**Exercise:** Convert the lines below into a Markdown table with the columns Row and Line, numbering each line in order and omitting blank lines.

═══

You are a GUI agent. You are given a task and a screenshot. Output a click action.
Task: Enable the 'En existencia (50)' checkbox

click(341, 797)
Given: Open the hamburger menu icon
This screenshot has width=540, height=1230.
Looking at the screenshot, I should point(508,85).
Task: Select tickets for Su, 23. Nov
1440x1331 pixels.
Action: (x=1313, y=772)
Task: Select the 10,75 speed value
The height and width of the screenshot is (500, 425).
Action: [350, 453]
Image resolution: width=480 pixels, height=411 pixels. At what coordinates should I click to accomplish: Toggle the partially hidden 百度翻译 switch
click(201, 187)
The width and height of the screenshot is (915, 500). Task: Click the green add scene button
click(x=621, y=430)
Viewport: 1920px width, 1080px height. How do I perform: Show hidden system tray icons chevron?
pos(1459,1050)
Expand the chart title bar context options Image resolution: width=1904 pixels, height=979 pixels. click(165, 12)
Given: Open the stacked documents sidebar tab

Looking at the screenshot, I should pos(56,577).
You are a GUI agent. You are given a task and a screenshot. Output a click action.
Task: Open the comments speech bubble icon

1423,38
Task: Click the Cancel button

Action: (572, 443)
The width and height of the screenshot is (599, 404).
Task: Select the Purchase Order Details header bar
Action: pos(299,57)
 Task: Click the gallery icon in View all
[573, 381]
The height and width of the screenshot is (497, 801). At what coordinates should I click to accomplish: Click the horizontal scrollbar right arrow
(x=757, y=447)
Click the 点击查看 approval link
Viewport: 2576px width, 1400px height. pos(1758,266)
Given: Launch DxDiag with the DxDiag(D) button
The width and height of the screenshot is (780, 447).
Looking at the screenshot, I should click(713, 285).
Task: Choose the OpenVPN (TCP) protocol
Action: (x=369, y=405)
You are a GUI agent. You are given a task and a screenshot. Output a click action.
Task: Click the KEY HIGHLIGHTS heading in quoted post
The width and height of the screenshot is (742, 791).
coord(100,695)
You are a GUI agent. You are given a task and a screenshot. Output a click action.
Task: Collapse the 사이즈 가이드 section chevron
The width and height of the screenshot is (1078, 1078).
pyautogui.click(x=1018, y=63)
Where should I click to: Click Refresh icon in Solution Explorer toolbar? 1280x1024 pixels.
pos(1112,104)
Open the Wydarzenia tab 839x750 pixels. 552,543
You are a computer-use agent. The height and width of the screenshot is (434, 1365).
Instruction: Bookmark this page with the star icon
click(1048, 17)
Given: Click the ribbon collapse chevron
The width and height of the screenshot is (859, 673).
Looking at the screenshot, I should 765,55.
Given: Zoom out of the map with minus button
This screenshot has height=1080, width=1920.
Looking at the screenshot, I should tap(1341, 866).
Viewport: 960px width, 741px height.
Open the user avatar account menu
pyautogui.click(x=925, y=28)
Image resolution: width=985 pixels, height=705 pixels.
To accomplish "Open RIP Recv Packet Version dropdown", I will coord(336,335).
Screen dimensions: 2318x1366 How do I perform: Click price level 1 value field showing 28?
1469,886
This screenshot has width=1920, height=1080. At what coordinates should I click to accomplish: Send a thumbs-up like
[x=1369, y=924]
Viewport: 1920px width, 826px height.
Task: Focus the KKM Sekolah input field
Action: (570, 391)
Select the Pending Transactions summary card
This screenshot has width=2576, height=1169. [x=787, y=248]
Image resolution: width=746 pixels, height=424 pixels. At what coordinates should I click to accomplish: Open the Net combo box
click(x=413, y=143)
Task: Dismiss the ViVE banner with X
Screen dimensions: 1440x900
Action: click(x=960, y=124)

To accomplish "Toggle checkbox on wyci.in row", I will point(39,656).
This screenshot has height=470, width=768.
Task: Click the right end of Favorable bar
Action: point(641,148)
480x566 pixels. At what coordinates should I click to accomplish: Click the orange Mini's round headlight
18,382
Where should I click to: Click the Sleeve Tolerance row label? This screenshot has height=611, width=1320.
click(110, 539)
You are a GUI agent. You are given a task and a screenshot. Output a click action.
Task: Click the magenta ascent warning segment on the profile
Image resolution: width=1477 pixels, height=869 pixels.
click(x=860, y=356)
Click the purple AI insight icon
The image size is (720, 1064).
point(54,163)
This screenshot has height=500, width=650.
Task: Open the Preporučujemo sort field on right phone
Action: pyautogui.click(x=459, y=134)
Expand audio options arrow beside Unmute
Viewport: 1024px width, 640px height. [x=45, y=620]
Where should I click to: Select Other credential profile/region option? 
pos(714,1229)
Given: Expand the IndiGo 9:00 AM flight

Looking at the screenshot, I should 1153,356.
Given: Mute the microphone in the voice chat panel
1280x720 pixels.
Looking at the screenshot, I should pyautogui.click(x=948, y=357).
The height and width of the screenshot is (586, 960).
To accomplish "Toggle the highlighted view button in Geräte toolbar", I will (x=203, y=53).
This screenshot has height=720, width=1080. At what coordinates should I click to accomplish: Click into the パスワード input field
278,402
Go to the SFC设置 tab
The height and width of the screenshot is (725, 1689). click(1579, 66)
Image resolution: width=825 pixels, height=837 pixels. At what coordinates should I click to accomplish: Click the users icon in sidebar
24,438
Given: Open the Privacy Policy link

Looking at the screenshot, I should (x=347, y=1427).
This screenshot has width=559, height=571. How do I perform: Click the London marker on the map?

═══

**Final result:**
| Row | Line |
|---|---|
| 1 | You are a GUI agent. You are given a task and a screenshot. Output a click action. |
| 2 | Task: Enable the 'En existencia (50)' checkbox |
| 3 | click(341, 797) |
| 4 | Given: Open the hamburger menu icon |
| 5 | This screenshot has width=540, height=1230. |
| 6 | Looking at the screenshot, I should point(508,85). |
| 7 | Task: Select tickets for Su, 23. Nov |
| 8 | 1440x1331 pixels. |
| 9 | Action: (x=1313, y=772) |
| 10 | Task: Select the 10,75 speed value |
| 11 | The height and width of the screenshot is (500, 425). |
| 12 | Action: [350, 453] |
| 13 | Image resolution: width=480 pixels, height=411 pixels. At what coordinates should I click to accomplish: Toggle the partially hidden 百度翻译 switch |
| 14 | click(201, 187) |
| 15 | The width and height of the screenshot is (915, 500). Task: Click the green add scene button |
| 16 | click(x=621, y=430) |
| 17 | Viewport: 1920px width, 1080px height. How do I perform: Show hidden system tray icons chevron? |
| 18 | pos(1459,1050) |
| 19 | Expand the chart title bar context options Image resolution: width=1904 pixels, height=979 pixels. click(165, 12) |
| 20 | Given: Open the stacked documents sidebar tab |
| 21 | Looking at the screenshot, I should pos(56,577). |
| 22 | You are a GUI agent. You are given a task and a screenshot. Output a click action. |
| 23 | Task: Open the comments speech bubble icon |
| 24 | 1423,38 |
| 25 | Task: Click the Cancel button |
| 26 | Action: (572, 443) |
| 27 | The width and height of the screenshot is (599, 404). |
| 28 | Task: Select the Purchase Order Details header bar |
| 29 | Action: pos(299,57) |
| 30 |  Task: Click the gallery icon in View all |
| 31 | [573, 381] |
| 32 | The height and width of the screenshot is (497, 801). At what coordinates should I click to accomplish: Click the horizontal scrollbar right arrow |
| 33 | (x=757, y=447) |
| 34 | Click the 点击查看 approval link |
| 35 | Viewport: 2576px width, 1400px height. pos(1758,266) |
| 36 | Given: Launch DxDiag with the DxDiag(D) button |
| 37 | The width and height of the screenshot is (780, 447). |
| 38 | Looking at the screenshot, I should click(713, 285). |
| 39 | Task: Choose the OpenVPN (TCP) protocol |
| 40 | Action: (x=369, y=405) |
| 41 | You are a GUI agent. You are given a task and a screenshot. Output a click action. |
| 42 | Task: Click the KEY HIGHLIGHTS heading in quoted post |
| 43 | The width and height of the screenshot is (742, 791). |
| 44 | coord(100,695) |
| 45 | You are a GUI agent. You are given a task and a screenshot. Output a click action. |
| 46 | Task: Collapse the 사이즈 가이드 section chevron |
| 47 | The width and height of the screenshot is (1078, 1078). |
| 48 | pyautogui.click(x=1018, y=63) |
| 49 | Where should I click to: Click Refresh icon in Solution Explorer toolbar? 1280x1024 pixels. |
| 50 | pos(1112,104) |
| 51 | Open the Wydarzenia tab 839x750 pixels. 552,543 |
| 52 | You are a computer-use agent. The height and width of the screenshot is (434, 1365). |
| 53 | Instruction: Bookmark this page with the star icon |
| 54 | click(1048, 17) |
| 55 | Given: Click the ribbon collapse chevron |
| 56 | The width and height of the screenshot is (859, 673). |
| 57 | Looking at the screenshot, I should 765,55. |
| 58 | Given: Zoom out of the map with minus button |
| 59 | This screenshot has height=1080, width=1920. |
| 60 | Looking at the screenshot, I should tap(1341, 866). |
| 61 | Viewport: 960px width, 741px height. |
| 62 | Open the user avatar account menu |
| 63 | pyautogui.click(x=925, y=28) |
| 64 | Image resolution: width=985 pixels, height=705 pixels. |
| 65 | To accomplish "Open RIP Recv Packet Version dropdown", I will coord(336,335). |
| 66 | Screen dimensions: 2318x1366 How do I perform: Click price level 1 value field showing 28? |
| 67 | 1469,886 |
| 68 | This screenshot has width=1920, height=1080. At what coordinates should I click to accomplish: Send a thumbs-up like |
| 69 | [x=1369, y=924] |
| 70 | Viewport: 1920px width, 826px height. |
| 71 | Task: Focus the KKM Sekolah input field |
| 72 | Action: (570, 391) |
| 73 | Select the Pending Transactions summary card |
| 74 | This screenshot has width=2576, height=1169. [x=787, y=248] |
| 75 | Image resolution: width=746 pixels, height=424 pixels. At what coordinates should I click to accomplish: Open the Net combo box |
| 76 | click(x=413, y=143) |
| 77 | Task: Dismiss the ViVE banner with X |
| 78 | Screen dimensions: 1440x900 |
| 79 | Action: click(x=960, y=124) |
| 80 | To accomplish "Toggle checkbox on wyci.in row", I will point(39,656). |
| 81 | This screenshot has height=470, width=768. |
| 82 | Task: Click the right end of Favorable bar |
| 83 | Action: point(641,148) |
| 84 | 480x566 pixels. At what coordinates should I click to accomplish: Click the orange Mini's round headlight |
| 85 | 18,382 |
| 86 | Where should I click to: Click the Sleeve Tolerance row label? This screenshot has height=611, width=1320. |
| 87 | click(110, 539) |
| 88 | You are a GUI agent. You are given a task and a screenshot. Output a click action. |
| 89 | Task: Click the magenta ascent warning segment on the profile |
| 90 | Image resolution: width=1477 pixels, height=869 pixels. |
| 91 | click(x=860, y=356) |
| 92 | Click the purple AI insight icon |
| 93 | The image size is (720, 1064). |
| 94 | point(54,163) |
| 95 | This screenshot has height=500, width=650. |
| 96 | Task: Open the Preporučujemo sort field on right phone |
| 97 | Action: pyautogui.click(x=459, y=134) |
| 98 | Expand audio options arrow beside Unmute |
| 99 | Viewport: 1024px width, 640px height. [x=45, y=620] |
| 100 | Where should I click to: Select Other credential profile/region option?  |
| 101 | pos(714,1229) |
| 102 | Given: Expand the IndiGo 9:00 AM flight |
| 103 | Looking at the screenshot, I should 1153,356. |
| 104 | Given: Mute the microphone in the voice chat panel |
| 105 | 1280x720 pixels. |
| 106 | Looking at the screenshot, I should pyautogui.click(x=948, y=357). |
| 107 | The height and width of the screenshot is (586, 960). |
| 108 | To accomplish "Toggle the highlighted view button in Geräte toolbar", I will (x=203, y=53). |
| 109 | This screenshot has height=720, width=1080. At what coordinates should I click to accomplish: Click into the パスワード input field |
| 110 | 278,402 |
| 111 | Go to the SFC设置 tab |
| 112 | The height and width of the screenshot is (725, 1689). click(1579, 66) |
| 113 | Image resolution: width=825 pixels, height=837 pixels. At what coordinates should I click to accomplish: Click the users icon in sidebar |
| 114 | 24,438 |
| 115 | Given: Open the Privacy Policy link |
| 116 | Looking at the screenshot, I should (x=347, y=1427). |
| 117 | This screenshot has width=559, height=571. How do I perform: Click the London marker on the map? |